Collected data

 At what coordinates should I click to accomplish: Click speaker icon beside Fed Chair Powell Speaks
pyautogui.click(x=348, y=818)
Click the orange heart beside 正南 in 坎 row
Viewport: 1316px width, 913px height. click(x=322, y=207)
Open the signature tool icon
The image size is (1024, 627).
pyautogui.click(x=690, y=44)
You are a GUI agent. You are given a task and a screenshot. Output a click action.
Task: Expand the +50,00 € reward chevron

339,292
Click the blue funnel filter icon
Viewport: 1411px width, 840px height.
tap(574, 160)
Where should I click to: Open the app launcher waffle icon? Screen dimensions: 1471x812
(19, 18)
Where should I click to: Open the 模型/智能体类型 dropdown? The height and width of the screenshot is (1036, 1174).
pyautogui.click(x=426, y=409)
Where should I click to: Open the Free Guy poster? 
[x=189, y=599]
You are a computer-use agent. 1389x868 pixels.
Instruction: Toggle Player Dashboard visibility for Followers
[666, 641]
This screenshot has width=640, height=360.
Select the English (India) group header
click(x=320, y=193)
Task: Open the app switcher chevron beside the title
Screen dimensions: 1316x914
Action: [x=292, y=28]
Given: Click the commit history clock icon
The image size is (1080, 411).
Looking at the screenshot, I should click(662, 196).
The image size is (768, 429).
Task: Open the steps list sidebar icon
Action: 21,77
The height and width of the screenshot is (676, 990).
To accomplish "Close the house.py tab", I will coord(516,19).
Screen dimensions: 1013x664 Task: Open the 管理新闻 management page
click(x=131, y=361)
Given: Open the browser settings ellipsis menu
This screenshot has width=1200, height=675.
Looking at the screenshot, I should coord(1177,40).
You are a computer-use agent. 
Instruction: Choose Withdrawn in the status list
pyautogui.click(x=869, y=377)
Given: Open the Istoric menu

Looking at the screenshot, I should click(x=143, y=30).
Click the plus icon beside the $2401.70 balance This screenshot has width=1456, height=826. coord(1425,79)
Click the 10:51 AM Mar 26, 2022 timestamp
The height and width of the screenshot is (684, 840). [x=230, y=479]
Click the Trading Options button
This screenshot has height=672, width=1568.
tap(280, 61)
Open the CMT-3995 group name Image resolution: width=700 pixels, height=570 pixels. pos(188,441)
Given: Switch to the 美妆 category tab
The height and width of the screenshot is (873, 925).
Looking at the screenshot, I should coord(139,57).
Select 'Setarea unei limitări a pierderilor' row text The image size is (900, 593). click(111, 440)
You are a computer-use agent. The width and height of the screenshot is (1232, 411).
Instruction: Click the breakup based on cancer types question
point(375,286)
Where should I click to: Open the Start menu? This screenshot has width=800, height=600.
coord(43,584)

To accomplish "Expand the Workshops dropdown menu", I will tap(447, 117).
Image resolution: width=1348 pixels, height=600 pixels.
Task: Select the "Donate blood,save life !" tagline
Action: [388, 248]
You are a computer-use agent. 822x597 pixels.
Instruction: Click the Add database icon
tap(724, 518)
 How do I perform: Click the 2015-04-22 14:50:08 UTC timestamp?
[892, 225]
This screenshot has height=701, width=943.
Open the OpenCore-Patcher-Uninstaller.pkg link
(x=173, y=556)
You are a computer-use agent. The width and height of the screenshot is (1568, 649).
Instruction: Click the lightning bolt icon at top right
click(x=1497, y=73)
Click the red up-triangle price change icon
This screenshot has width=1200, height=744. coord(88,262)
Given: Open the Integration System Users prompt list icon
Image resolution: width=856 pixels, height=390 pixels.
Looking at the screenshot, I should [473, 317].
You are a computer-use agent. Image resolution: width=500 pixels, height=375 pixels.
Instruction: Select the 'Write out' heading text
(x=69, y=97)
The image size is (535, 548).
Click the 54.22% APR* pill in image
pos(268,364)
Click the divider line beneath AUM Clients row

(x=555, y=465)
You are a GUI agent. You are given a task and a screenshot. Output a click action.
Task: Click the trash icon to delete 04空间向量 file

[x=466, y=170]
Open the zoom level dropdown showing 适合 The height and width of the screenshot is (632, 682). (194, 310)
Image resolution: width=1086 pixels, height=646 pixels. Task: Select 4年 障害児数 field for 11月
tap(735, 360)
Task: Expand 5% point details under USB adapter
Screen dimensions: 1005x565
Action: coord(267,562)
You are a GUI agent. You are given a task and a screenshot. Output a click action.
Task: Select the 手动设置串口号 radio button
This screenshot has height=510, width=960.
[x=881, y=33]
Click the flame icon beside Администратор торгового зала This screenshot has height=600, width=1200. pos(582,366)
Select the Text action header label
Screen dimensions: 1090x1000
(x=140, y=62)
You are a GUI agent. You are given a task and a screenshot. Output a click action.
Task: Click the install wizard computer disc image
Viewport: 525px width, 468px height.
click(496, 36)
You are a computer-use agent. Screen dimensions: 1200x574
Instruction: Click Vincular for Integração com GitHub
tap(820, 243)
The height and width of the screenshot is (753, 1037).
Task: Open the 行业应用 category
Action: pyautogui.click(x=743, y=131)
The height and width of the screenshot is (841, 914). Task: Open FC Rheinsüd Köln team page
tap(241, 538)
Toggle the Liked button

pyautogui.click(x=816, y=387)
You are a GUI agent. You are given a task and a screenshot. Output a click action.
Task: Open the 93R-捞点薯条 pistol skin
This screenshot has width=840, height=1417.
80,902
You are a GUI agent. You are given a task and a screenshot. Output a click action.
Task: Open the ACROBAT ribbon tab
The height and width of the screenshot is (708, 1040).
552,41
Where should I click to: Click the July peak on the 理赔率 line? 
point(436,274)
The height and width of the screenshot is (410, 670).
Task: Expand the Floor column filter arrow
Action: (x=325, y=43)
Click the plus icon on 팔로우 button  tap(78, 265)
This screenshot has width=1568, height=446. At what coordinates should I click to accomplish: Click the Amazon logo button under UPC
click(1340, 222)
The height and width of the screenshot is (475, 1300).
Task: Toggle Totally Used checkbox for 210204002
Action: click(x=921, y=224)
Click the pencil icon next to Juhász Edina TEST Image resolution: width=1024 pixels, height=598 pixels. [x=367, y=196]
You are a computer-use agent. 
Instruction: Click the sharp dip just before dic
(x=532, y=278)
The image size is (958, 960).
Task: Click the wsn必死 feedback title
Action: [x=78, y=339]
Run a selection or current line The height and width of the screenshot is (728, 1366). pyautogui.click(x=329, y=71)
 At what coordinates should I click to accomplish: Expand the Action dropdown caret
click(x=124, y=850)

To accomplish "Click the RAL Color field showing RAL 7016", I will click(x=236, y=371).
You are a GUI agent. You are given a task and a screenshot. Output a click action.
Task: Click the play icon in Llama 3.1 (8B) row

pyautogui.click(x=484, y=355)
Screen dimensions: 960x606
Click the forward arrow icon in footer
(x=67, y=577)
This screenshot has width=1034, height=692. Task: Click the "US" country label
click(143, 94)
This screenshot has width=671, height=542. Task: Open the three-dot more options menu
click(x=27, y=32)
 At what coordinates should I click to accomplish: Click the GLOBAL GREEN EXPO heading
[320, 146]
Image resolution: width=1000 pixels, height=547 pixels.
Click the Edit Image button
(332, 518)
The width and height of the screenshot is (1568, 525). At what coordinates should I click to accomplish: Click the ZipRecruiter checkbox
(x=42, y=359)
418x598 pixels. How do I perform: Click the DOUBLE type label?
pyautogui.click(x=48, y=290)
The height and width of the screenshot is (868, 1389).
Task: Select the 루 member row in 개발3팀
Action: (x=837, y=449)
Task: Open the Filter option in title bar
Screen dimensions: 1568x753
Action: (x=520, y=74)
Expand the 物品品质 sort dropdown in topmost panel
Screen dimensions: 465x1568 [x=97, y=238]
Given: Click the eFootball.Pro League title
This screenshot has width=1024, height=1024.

| EXERCISE REQUIREMENTS |
Your answer must be the line containing "GREEN EXPO heading" and every line after it through the end of the records above, reproduced exactly and alone.

| WRITTEN ANSWER |
 At what coordinates should I click to accomplish: Click the GLOBAL GREEN EXPO heading
[320, 146]
Image resolution: width=1000 pixels, height=547 pixels.
Click the Edit Image button
(332, 518)
The width and height of the screenshot is (1568, 525). At what coordinates should I click to accomplish: Click the ZipRecruiter checkbox
(x=42, y=359)
418x598 pixels. How do I perform: Click the DOUBLE type label?
pyautogui.click(x=48, y=290)
The height and width of the screenshot is (868, 1389).
Task: Select the 루 member row in 개발3팀
Action: (x=837, y=449)
Task: Open the Filter option in title bar
Screen dimensions: 1568x753
Action: (x=520, y=74)
Expand the 物品品质 sort dropdown in topmost panel
Screen dimensions: 465x1568 [x=97, y=238]
Given: Click the eFootball.Pro League title
This screenshot has width=1024, height=1024.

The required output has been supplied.